● Work required:
Print the records exactly as they are written.

[Stored data entries]

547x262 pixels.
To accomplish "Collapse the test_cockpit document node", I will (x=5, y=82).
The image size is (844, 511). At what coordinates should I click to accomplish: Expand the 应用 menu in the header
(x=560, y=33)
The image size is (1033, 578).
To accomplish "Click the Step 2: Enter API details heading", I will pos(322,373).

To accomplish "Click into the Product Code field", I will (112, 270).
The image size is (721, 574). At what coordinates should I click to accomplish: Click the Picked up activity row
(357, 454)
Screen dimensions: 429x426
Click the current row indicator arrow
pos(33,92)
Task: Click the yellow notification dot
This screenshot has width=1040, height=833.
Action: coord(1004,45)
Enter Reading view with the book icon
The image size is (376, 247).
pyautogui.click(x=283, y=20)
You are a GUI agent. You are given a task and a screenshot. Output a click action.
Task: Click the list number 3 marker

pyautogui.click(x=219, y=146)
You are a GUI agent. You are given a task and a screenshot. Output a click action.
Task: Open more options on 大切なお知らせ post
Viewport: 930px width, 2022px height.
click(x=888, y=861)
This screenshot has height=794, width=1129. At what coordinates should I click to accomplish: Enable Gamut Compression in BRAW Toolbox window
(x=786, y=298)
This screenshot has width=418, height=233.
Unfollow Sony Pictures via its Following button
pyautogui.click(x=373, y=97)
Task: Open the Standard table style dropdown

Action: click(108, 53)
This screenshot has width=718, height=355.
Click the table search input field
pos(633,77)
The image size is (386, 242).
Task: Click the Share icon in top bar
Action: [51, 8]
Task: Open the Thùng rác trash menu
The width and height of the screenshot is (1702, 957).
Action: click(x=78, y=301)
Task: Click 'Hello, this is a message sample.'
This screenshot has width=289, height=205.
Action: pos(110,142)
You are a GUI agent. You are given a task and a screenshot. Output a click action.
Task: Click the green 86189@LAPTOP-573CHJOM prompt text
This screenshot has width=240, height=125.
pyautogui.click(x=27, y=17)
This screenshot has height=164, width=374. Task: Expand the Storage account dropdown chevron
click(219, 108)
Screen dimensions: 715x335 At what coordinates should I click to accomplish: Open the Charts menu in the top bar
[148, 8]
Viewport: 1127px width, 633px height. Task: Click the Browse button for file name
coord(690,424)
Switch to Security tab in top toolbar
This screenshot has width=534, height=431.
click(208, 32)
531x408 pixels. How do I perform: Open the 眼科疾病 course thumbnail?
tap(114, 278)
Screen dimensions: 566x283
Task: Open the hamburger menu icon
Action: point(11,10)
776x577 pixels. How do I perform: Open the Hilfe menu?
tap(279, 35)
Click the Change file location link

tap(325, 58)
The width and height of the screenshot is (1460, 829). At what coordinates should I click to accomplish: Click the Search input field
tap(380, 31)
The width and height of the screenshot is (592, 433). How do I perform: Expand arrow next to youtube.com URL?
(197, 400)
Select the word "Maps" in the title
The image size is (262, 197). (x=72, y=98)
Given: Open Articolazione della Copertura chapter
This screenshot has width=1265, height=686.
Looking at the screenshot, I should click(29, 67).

● Result:
547x262 pixels.
To accomplish "Collapse the test_cockpit document node", I will (x=5, y=82).
The image size is (844, 511). At what coordinates should I click to accomplish: Expand the 应用 menu in the header
(x=560, y=33)
The image size is (1033, 578).
To accomplish "Click the Step 2: Enter API details heading", I will pos(322,373).

To accomplish "Click into the Product Code field", I will (112, 270).
The image size is (721, 574). At what coordinates should I click to accomplish: Click the Picked up activity row
(357, 454)
Screen dimensions: 429x426
Click the current row indicator arrow
pos(33,92)
Task: Click the yellow notification dot
This screenshot has width=1040, height=833.
Action: coord(1004,45)
Enter Reading view with the book icon
The image size is (376, 247).
pyautogui.click(x=283, y=20)
You are a GUI agent. You are given a task and a screenshot. Output a click action.
Task: Click the list number 3 marker

pyautogui.click(x=219, y=146)
You are a GUI agent. You are given a task and a screenshot. Output a click action.
Task: Open more options on 大切なお知らせ post
Viewport: 930px width, 2022px height.
click(x=888, y=861)
This screenshot has height=794, width=1129. At what coordinates should I click to accomplish: Enable Gamut Compression in BRAW Toolbox window
(x=786, y=298)
This screenshot has width=418, height=233.
Unfollow Sony Pictures via its Following button
pyautogui.click(x=373, y=97)
Task: Open the Standard table style dropdown

Action: click(108, 53)
This screenshot has width=718, height=355.
Click the table search input field
pos(633,77)
The image size is (386, 242).
Task: Click the Share icon in top bar
Action: [51, 8]
Task: Open the Thùng rác trash menu
The width and height of the screenshot is (1702, 957).
Action: click(x=78, y=301)
Task: Click 'Hello, this is a message sample.'
This screenshot has width=289, height=205.
Action: pos(110,142)
You are a GUI agent. You are given a task and a screenshot. Output a click action.
Task: Click the green 86189@LAPTOP-573CHJOM prompt text
This screenshot has width=240, height=125.
pyautogui.click(x=27, y=17)
This screenshot has height=164, width=374. Task: Expand the Storage account dropdown chevron
click(219, 108)
Screen dimensions: 715x335 At what coordinates should I click to accomplish: Open the Charts menu in the top bar
[148, 8]
Viewport: 1127px width, 633px height. Task: Click the Browse button for file name
coord(690,424)
Switch to Security tab in top toolbar
This screenshot has width=534, height=431.
click(208, 32)
531x408 pixels. How do I perform: Open the 眼科疾病 course thumbnail?
tap(114, 278)
Screen dimensions: 566x283
Task: Open the hamburger menu icon
Action: point(11,10)
776x577 pixels. How do I perform: Open the Hilfe menu?
tap(279, 35)
Click the Change file location link

tap(325, 58)
The width and height of the screenshot is (1460, 829). At what coordinates should I click to accomplish: Click the Search input field
tap(380, 31)
The width and height of the screenshot is (592, 433). How do I perform: Expand arrow next to youtube.com URL?
(197, 400)
Select the word "Maps" in the title
The image size is (262, 197). (x=72, y=98)
Given: Open Articolazione della Copertura chapter
This screenshot has width=1265, height=686.
Looking at the screenshot, I should click(29, 67).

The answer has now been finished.